• [Text excerpt]

┏━━

Welcome to the last Storytelling Sunday of 2011. Thanks so much to Sian for hosting this, I was quite late to the loveliness but I have so enjoyed joining in.
A few things have collided this week which has resulted in me finding a story…it’s almost a story in itself. I could not envisage any story at all at the beginning of this week as Sian first reminded us so I am quite glad how it has all come together.
The magazine came first, I spent a lovely half-hour in Costa with a hot chocolate a week-ago Friday after I tracked down a copy of Scrap365 (Sian is contributing). The first article I was drawn to was the cover layout and so I was inspired to make a layout which used the ideas of designer Mahlin Wiggur.
Then on Monday my new stash arrived (after having been on a stash diet for two months) so I was excited and inspired by the new papers from BG (Piccadilly). They helped germinate the idea along with the magazine article.
On Friday evening I took a look at the weekly challenge on UKScrappers which inspired the journaling.
I scrapped the layout this evening and as I started to blog the layout I realised that it would make a story for Storytelling Sunday.
I love it when a plan comes together……..actually thinking about it this happened last month that after I had blogged my story, I thought of a layout that would have worked so I am glad it has worked this way round this time.

┗━━

• [Tasks]
1/ Reproduce the passage of the Storytelling Sunday post that opens with the words containing "The magazine came" and closes with "inspired the journaling.".
2/ In the Storytelling Sunday post, what did the writer drink at Costa while reading the copy of Scrap365?
3/ Extend the Storytelling Sunday post beyond its final sentence.
The material after the Storytelling Sunday post comes from a different source.

• [Record excerpts]
┏━━

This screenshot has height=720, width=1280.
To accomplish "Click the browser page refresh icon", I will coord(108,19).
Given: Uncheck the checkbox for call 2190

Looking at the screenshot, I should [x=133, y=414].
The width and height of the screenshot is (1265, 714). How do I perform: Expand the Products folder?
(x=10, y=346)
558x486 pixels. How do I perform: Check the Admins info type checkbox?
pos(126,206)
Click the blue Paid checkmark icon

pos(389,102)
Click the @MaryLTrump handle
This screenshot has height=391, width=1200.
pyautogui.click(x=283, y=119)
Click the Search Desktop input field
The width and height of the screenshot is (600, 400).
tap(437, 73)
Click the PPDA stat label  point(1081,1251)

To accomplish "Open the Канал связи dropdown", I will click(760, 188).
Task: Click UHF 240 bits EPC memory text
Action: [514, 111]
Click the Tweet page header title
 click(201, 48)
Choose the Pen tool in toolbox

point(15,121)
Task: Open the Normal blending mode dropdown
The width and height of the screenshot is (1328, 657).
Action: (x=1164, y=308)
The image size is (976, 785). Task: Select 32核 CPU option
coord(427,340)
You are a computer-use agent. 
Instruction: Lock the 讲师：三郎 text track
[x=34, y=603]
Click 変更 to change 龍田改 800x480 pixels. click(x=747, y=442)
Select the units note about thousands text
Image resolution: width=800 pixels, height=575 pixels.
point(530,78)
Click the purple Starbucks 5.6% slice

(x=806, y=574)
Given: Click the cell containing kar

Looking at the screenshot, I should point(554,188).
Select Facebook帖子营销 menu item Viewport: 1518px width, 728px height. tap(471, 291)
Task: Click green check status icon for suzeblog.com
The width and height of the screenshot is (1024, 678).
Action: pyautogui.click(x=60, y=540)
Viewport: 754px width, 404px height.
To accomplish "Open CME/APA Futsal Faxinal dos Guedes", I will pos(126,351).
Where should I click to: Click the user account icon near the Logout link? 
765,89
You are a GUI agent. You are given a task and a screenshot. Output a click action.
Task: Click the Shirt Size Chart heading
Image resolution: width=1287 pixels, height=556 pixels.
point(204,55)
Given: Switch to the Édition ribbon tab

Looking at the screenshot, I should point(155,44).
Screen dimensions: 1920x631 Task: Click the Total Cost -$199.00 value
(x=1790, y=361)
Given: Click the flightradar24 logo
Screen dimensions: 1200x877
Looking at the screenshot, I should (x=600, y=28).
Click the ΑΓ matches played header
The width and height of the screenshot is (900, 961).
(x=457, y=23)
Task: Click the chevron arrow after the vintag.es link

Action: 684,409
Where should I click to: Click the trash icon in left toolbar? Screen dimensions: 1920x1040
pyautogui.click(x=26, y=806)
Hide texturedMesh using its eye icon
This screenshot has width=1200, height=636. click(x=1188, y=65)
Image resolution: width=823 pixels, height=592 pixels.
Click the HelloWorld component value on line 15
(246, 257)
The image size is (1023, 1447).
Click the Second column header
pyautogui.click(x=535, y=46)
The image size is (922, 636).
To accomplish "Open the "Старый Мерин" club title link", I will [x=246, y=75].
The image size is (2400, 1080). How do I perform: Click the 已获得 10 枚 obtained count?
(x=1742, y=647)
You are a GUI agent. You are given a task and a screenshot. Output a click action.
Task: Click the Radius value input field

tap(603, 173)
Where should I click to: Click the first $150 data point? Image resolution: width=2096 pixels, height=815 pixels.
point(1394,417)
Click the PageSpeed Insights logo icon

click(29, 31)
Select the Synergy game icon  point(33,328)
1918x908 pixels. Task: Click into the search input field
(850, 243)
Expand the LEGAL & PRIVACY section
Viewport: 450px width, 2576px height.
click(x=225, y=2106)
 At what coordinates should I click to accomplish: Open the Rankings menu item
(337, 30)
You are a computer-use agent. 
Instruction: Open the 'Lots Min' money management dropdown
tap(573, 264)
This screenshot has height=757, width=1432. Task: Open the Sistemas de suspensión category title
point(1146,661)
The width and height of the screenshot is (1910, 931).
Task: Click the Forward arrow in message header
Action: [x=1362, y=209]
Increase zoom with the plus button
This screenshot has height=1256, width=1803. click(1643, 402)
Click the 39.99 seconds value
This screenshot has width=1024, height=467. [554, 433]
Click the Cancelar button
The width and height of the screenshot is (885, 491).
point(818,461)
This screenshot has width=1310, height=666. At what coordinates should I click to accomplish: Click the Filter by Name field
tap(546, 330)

┗━━

• [Answer section]
1/
The magazine came first, I spent a lovely half-hour in Costa with a hot chocolate a week-ago Friday after I tracked down a copy of Scrap365 (Sian is contributing). The first article I was drawn to was the cover layout and so I was inspired to make a layout which used the ideas of designer Mahlin Wiggur.
Then on Monday my new stash arrived (after having been on a stash diet for two months) so I was excited and inspired by the new papers from BG (Piccadilly). They helped germinate the idea along with the magazine article.
On Friday evening I took a look at the weekly challenge on UKScrappers which inspired the journaling.

2/ A hot chocolate.

3/
Ok, so, the story (within the story-are you still with me?)
My middle name is Patricia, my namesake is Patricia Bowles, my Auntie Pat. She is lovely and talented and very special to me and therefore I am honoured to have her name. She is my Mum’s older sister and Mum wanted to name me after her as she was such a help to Mum when I was born.
Mum and Dad lived on Lundy. It is a small island in the Bristol Channel and there are no medical facilities – well I imagine there is a first aider – but no doctor, surgery and certainly no maternity ward, so when Mum was pregnant with me she had to leave and return to the mainland about 6 weeks before my birth and stay there for 6 weeks after I arrived.
My A. Pat and her family, her husband the brilliant, smart, terribly teasing U. Brian and their three cracking children Nick, David & Anne-Marie lived in the most fantastical big house in Station Road, Okehampton with my beloved Granny having her own rooms as well. So I got to live there for a few weeks too, gawd I loved that house.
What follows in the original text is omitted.